1、 场景
distcp报错,报错日式如下:
Caused by: java.io.IOException: Fail to get checksum, since file *** is under construction.
at org.apache.hadoop.hdfs.DFSClient.getBlockLocations(DFSClient.java:1913)
at org.apache.hadoop.hdfs.DFSClient.getFileChecksumInternal(DFSClient.java:1853)
at org.apache.hadoop.hdfs.DFSClient.getFileChecksumWithCombineMode(DFSClient.java:1883)
at org.apache.hadoop.hdfs.DistributedFileSystem$33.doCall(DistributedFileSystem.java:1880)
at org.apache.hadoop.hdfs.DistributedFileSystem$33.doCall(DistributedFileSystem.java:1877)
at org.apache.hadoop.fs.FileSystemLinkResolver.resolve(FileSystemLinkResolver.java:81)
at org.apache.hadoop.hdfs.DistributedFileSystem.getFileChecksum(DistributedFileSystem.java:1889)
at org.apache.hadoop.tools.mapred.RetriableFileCopyCommand.doCopy(RetriableFileCopyCommand.java:138)
at org.apache.hadoop.tools.mapred.RetriableFileCopyCommand.doExecute(RetriableFileCopyCommand.java:115)

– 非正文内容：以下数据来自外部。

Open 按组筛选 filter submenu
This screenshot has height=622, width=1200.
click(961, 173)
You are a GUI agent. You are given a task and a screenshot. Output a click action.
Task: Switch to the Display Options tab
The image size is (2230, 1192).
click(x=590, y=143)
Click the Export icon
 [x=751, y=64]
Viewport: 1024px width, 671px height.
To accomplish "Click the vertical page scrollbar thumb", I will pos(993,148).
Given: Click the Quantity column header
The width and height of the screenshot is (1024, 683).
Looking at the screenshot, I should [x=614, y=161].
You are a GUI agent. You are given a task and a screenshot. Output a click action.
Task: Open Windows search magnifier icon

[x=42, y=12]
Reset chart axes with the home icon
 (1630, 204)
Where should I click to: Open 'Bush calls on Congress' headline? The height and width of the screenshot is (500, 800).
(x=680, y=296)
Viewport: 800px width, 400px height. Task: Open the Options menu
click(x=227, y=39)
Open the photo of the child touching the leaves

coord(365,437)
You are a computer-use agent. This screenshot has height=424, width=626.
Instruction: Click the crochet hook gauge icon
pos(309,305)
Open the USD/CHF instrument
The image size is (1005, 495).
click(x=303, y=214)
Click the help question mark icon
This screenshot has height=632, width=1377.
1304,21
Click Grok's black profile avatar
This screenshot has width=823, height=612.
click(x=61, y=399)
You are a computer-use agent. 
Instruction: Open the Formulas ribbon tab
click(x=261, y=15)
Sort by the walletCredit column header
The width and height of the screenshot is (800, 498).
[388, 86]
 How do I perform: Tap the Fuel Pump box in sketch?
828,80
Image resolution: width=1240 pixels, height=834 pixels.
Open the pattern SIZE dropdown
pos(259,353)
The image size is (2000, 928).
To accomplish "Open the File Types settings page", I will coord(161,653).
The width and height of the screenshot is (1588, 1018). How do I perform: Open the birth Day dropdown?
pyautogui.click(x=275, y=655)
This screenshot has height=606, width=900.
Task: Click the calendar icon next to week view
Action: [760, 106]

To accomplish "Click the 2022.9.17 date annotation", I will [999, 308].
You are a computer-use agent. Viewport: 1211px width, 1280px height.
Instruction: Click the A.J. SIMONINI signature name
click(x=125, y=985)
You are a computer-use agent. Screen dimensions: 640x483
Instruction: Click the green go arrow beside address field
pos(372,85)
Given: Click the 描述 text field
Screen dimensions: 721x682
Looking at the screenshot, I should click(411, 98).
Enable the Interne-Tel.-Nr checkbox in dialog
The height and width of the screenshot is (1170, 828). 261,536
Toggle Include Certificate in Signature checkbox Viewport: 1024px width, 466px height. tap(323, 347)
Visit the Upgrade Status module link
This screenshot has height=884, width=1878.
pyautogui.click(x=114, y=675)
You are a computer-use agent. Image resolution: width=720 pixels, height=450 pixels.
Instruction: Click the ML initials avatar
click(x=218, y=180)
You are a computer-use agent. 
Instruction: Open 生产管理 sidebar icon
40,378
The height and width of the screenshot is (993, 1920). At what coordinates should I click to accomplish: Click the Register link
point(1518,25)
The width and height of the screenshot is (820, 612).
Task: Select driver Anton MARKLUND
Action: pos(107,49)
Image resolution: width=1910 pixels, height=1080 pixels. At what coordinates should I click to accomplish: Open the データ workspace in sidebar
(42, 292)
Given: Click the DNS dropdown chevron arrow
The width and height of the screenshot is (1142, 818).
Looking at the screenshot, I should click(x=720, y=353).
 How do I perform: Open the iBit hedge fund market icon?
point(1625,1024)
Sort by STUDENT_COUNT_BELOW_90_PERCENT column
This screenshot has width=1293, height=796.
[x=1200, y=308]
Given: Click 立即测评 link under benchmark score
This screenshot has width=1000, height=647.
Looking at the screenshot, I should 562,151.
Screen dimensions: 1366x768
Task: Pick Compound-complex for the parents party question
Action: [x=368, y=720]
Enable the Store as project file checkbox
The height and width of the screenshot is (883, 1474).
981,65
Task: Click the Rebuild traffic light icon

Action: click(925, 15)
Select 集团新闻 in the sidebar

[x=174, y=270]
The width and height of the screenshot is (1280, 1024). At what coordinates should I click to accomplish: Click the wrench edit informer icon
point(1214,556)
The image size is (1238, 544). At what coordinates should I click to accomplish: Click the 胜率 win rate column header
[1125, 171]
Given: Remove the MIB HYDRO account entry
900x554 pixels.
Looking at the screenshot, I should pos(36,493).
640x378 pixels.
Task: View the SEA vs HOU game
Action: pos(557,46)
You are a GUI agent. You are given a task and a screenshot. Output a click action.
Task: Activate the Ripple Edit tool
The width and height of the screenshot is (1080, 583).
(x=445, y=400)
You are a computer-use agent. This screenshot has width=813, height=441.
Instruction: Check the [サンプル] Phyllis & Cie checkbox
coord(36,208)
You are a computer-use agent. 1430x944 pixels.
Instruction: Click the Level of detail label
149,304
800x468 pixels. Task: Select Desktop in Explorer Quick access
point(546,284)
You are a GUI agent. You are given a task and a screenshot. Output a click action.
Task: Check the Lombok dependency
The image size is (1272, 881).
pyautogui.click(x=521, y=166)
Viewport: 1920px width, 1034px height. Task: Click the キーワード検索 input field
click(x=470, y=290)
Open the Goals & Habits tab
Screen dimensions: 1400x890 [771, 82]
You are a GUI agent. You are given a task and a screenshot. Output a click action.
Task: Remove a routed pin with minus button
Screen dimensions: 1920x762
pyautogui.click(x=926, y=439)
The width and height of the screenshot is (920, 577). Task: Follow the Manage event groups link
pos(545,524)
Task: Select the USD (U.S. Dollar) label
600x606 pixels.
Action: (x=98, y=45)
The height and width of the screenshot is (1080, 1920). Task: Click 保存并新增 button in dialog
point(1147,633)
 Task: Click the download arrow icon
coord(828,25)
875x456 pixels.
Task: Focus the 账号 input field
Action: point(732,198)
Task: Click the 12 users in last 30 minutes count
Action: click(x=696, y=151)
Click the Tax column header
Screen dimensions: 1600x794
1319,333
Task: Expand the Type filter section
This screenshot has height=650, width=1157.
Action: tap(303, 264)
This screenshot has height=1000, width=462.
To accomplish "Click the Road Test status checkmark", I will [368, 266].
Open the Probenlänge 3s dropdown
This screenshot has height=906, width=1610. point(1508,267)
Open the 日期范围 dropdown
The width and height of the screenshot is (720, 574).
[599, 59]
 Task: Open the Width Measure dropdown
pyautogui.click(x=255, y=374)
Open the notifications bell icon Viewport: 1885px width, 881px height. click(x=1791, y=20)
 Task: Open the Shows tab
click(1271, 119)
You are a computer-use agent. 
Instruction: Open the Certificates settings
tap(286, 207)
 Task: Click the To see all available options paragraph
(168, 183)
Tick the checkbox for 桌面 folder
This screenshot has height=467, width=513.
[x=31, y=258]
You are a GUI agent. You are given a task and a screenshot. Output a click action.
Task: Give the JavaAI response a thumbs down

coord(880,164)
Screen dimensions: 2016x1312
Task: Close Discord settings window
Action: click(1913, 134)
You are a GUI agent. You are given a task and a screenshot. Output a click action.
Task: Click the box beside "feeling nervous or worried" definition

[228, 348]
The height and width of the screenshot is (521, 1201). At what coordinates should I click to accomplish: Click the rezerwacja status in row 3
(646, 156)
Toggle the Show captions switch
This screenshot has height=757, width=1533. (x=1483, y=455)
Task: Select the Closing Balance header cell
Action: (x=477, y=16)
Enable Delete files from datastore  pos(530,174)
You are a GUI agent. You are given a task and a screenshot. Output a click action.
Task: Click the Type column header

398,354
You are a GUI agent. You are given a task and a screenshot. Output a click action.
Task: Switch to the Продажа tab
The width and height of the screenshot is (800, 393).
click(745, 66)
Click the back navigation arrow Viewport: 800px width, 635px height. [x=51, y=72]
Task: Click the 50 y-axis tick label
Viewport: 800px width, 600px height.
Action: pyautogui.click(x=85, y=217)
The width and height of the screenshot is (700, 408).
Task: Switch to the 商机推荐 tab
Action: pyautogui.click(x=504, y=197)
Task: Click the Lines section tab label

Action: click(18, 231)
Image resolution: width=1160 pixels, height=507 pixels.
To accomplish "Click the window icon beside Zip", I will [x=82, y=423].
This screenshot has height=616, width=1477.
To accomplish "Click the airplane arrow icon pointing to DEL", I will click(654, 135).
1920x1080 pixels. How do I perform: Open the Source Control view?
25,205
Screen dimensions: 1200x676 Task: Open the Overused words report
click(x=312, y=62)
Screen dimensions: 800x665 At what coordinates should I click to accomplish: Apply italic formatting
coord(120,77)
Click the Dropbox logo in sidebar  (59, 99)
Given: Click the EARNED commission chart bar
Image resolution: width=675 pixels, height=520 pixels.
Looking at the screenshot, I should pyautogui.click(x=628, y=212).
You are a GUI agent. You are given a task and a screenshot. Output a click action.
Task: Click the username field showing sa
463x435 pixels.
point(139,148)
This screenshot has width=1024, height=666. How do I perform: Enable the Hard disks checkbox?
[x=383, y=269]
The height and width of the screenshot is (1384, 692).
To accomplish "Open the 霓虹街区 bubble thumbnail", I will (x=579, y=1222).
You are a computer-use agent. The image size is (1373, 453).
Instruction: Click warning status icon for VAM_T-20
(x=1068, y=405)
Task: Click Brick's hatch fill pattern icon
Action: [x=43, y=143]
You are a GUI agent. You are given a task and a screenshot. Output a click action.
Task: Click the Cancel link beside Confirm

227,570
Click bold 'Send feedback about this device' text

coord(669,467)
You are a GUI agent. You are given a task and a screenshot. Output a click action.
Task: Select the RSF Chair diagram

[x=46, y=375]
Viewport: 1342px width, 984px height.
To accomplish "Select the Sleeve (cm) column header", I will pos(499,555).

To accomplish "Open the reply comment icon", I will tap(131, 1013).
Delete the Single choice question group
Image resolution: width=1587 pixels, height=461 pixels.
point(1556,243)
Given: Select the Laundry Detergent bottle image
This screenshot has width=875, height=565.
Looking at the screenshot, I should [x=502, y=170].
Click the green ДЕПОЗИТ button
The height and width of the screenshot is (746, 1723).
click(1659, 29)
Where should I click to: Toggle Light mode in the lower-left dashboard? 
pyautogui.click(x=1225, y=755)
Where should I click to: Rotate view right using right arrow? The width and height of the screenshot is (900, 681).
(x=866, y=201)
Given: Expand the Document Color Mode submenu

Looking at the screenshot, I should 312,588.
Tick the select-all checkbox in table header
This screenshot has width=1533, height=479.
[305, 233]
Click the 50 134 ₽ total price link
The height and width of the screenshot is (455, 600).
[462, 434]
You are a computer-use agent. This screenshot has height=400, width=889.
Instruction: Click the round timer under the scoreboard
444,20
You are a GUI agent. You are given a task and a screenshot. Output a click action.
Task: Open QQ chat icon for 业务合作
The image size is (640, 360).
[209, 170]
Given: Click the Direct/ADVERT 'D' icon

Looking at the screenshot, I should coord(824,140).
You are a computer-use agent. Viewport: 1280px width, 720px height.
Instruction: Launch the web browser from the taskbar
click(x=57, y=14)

at org.apache.hadoop.tools.util.RetriableCommand.execute(RetriableCommand.java:87)
... 11 more
2、 分析
拷贝的命令如下:
`nohup hadoop distcp -Dmapreduce.task.timeout=1800000 -Ddistcp.dynamic.max.chunks.tolerable=30000 -update -prbugpcaxt -strategy dynamic -i -m 200 -bandwidth 30 -skipcrccheck -direct -numListstatusThreads 40 hdfs://src hdfs://dest`
从报错信息中看到:Fail to get checksum
命令行中,已经-skipcrccheck,不应该再有checksum,由于客户需要拷贝的时候,将权限等信息都带上,通过查看官网,-p 后面的c 为 checksum-type,把c去掉,任务正常运行。
并且不能带有-append,append需要checksum信息